Upon the exhibit’s opening, the Sentinel talked to the museum’s curator of anthropology Nancy Oestreich Lurie, who was instrumental in creating "The Urban Habitat."

"Originally," the paper wrote, "the exhibit was to have been of Wisconsin resources, (Lurie) said. But since resources have already been explored in the museum’s Hall of Life and the biology exhibits, the decision was made to turn the new section into an environmental hall.

"Museums in other parts of the country have attempted to design urban and environmental exhibits, she said, and may of them have failed. So Mrs. Lurie and other members of a museum subcommittee decided that Milwaukee should offer something unique and innvoative."

What the museum built was a survey of urban development, from hunters and gatherers living in rock shelters to the (then-) present, represented by "Where Do I Plug It In?" -- a wall of electric appliances. In between were the Godspeed -- a reproduction of Capt. John Smith’s vessel, representing the European settlement of the New World -- machines and water wheels that fueled the industrial revolution, and that ginormous junk pile, a sign of the pollution crisis afflicting the modern world.
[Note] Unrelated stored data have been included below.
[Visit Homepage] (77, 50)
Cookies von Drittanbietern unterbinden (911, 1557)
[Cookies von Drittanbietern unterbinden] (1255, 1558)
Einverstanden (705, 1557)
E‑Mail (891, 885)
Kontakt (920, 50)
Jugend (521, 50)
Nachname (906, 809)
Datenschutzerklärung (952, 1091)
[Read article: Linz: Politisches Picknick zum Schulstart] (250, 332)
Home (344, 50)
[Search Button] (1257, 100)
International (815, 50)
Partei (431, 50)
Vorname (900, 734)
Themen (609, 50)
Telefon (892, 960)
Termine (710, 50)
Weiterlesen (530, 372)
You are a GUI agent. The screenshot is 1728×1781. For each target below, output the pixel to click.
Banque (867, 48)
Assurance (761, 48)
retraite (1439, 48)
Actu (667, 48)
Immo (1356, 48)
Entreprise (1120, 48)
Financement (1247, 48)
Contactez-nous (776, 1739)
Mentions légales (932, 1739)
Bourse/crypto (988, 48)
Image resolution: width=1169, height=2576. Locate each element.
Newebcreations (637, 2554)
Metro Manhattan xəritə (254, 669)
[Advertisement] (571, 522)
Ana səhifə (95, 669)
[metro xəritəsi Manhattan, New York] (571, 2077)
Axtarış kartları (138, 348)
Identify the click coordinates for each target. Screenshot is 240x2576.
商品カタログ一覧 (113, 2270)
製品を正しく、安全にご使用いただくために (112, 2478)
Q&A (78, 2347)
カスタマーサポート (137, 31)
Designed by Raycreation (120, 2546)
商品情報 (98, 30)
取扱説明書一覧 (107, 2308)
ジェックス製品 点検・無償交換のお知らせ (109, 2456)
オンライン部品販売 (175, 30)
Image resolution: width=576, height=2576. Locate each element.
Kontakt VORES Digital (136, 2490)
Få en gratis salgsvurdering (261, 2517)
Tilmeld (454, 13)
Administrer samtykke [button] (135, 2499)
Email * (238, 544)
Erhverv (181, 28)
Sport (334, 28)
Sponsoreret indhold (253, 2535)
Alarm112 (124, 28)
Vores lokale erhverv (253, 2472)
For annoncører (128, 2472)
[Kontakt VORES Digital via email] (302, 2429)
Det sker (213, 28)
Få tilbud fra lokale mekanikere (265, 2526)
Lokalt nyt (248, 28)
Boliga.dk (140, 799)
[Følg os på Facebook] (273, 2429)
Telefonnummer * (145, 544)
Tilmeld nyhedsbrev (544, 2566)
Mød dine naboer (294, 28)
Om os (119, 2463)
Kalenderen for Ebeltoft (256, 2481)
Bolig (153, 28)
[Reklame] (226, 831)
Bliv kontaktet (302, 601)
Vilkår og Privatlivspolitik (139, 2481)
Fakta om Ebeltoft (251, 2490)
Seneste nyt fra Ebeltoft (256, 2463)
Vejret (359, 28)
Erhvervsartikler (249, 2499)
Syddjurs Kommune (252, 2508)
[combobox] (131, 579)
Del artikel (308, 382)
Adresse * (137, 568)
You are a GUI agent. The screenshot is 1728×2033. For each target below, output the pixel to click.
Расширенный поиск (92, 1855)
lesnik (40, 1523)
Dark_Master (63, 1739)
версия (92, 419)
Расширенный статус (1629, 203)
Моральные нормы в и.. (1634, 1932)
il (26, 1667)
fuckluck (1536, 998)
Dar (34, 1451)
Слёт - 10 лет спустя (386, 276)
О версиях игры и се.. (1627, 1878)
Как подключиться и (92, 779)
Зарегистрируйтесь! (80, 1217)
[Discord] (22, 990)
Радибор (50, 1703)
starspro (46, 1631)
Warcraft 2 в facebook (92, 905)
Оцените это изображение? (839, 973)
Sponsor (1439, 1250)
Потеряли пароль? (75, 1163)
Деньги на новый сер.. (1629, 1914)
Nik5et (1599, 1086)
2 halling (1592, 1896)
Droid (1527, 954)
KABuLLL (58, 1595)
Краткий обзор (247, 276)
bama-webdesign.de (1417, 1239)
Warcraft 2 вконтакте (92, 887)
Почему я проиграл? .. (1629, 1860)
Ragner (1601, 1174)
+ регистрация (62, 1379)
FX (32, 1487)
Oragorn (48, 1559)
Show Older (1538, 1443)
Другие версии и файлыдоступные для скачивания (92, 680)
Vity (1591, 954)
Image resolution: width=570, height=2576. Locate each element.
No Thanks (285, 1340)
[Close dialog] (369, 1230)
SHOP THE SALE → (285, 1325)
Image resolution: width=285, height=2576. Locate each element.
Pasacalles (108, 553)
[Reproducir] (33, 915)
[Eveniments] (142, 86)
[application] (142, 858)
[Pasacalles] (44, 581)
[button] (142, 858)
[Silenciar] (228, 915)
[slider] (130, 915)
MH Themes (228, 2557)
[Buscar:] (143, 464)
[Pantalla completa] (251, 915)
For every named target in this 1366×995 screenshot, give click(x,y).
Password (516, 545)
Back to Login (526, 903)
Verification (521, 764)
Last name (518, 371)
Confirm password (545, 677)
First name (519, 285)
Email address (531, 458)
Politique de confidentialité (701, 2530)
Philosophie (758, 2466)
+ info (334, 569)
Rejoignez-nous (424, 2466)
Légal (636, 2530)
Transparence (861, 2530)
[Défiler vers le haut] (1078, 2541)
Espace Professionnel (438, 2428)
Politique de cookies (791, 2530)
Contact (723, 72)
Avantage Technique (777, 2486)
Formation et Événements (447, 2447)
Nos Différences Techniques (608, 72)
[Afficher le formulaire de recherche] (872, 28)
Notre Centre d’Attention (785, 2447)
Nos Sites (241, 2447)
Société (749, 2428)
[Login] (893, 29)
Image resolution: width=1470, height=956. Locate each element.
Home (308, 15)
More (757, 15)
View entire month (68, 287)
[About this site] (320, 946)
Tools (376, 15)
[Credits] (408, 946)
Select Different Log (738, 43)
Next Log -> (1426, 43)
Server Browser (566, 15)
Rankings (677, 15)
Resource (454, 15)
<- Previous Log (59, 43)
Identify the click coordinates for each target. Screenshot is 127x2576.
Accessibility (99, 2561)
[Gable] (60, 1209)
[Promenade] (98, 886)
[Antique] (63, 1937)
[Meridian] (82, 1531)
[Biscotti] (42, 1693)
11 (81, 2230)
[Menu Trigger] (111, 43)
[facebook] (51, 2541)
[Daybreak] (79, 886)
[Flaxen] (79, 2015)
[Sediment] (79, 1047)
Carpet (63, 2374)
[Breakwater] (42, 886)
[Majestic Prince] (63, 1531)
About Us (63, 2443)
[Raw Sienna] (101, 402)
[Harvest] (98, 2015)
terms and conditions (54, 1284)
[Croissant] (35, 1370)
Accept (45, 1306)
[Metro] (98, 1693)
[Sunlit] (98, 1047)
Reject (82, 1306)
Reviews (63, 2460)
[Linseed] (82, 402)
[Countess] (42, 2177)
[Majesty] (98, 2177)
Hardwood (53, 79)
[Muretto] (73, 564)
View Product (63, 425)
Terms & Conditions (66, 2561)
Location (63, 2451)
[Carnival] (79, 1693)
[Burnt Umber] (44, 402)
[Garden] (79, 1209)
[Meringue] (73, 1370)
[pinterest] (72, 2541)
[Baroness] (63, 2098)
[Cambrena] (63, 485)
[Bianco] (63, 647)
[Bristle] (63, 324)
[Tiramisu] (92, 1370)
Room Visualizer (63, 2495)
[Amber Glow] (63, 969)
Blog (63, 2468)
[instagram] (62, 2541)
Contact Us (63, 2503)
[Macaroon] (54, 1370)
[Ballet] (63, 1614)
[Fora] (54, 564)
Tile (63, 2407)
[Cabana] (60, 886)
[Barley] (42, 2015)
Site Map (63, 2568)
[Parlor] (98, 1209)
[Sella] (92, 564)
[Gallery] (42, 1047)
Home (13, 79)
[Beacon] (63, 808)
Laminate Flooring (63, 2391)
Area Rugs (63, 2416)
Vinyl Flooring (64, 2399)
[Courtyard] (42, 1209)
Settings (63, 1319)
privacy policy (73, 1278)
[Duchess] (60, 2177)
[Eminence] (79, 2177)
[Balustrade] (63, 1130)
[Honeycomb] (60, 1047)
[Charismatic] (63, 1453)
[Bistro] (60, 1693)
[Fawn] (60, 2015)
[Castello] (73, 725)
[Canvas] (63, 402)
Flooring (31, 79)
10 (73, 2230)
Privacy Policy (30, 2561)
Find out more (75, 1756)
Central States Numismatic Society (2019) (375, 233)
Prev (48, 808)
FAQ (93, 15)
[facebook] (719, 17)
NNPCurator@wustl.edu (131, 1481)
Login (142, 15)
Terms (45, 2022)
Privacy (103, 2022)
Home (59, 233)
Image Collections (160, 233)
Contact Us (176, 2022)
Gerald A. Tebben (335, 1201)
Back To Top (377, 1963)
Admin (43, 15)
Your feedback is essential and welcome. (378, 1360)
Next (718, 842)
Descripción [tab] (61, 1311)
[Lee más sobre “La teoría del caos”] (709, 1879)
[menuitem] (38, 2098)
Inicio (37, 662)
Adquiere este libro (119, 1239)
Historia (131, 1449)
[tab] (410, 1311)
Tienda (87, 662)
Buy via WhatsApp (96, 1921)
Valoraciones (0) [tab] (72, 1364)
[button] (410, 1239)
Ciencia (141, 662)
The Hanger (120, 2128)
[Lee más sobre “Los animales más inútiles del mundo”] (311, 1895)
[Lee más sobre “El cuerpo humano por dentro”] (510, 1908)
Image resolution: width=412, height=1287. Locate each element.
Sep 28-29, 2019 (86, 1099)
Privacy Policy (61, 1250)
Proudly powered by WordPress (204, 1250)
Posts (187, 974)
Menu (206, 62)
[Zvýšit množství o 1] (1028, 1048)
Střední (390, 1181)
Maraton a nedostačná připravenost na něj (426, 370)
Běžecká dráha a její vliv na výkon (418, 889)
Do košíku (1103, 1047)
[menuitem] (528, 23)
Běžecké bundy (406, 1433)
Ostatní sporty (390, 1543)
The junk pile had a name, too. It was officially called "The Unexpected Dilemma of Progress," though I’ve also seen it referred to as "Mt. Trashmore" and most typically, simply "The Junkpile."

"The Junkpile contains a stratigraphic cross section of American life from the turn of the century into the 1970s. It is a concept central to the Urban Habitat theme," wrote the museum’s Marion Davison in a chapter that appeared a museum trade publication.

According to the Sentinel, "in order to allow visitors an opportunity to reflect on what they have just seen and experienced, they will leave the (exhibition) along a dark theater-like ramp before entering the other exhibit areas."

In 1977, the museum published a 14-page booklet to accompany the exhibit.

Davison also wrote of the popularity of the exhibit, which seems to have sometimes escaped the consciousness of decision-makers.

"The Urban Habitat and the Pre-Columbian Mezzanine are located in obscure areas of the museum and are acknowledged as low attendance sections," wrote Davison. "Only the guards were aware that one of the large exhibits in the Urban Habitat entitled the Junkpile ("When It Comes to Waste, Americans are King of the Mountain!") was extremely popular. People often requested directions to reach the exhibit hall.

"After sharing information about the exhibit with me, the guard discussed ideas for identifying the contents of the hall more clearly to raise public awareness and attention."

Perhaps that misperception offers a clue to why "The Urban Habitat" was closed and dismantled around 1988.